What to work on: Update the material from the line containing "474x616 pixels. Task: Open" through the line containing "Action: point(146,326)" by replacing "red X" with "blue X". Return only those lines, with everything else left unchanged.

Entries for locating words and elements

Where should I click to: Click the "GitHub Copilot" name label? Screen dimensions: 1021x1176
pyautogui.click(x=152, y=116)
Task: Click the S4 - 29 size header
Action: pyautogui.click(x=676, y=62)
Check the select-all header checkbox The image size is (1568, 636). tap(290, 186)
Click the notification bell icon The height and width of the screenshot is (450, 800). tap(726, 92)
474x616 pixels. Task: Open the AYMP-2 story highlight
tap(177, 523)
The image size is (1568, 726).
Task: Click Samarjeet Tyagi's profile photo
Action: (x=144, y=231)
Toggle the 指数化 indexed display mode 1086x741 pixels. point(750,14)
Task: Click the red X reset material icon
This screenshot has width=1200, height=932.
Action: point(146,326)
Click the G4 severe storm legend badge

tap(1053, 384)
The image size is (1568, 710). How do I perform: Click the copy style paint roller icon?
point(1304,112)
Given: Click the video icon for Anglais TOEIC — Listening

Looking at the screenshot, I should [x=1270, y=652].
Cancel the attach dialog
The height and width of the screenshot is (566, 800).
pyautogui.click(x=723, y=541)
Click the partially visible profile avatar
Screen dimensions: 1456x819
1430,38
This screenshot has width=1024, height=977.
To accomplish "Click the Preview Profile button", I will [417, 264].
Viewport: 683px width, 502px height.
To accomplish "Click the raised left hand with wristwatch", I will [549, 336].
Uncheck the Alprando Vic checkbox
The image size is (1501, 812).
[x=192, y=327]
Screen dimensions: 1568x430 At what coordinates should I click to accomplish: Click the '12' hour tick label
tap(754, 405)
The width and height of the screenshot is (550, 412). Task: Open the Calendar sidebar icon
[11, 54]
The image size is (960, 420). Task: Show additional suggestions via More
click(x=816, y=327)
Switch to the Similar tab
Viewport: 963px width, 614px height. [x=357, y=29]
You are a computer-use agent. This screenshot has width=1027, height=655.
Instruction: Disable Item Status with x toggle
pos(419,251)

Finished answer:
474x616 pixels. Task: Open the AYMP-2 story highlight
tap(177, 523)
The image size is (1568, 726).
Task: Click Samarjeet Tyagi's profile photo
Action: (x=144, y=231)
Toggle the 指数化 indexed display mode 1086x741 pixels. point(750,14)
Task: Click the blue X reset material icon
This screenshot has width=1200, height=932.
Action: point(146,326)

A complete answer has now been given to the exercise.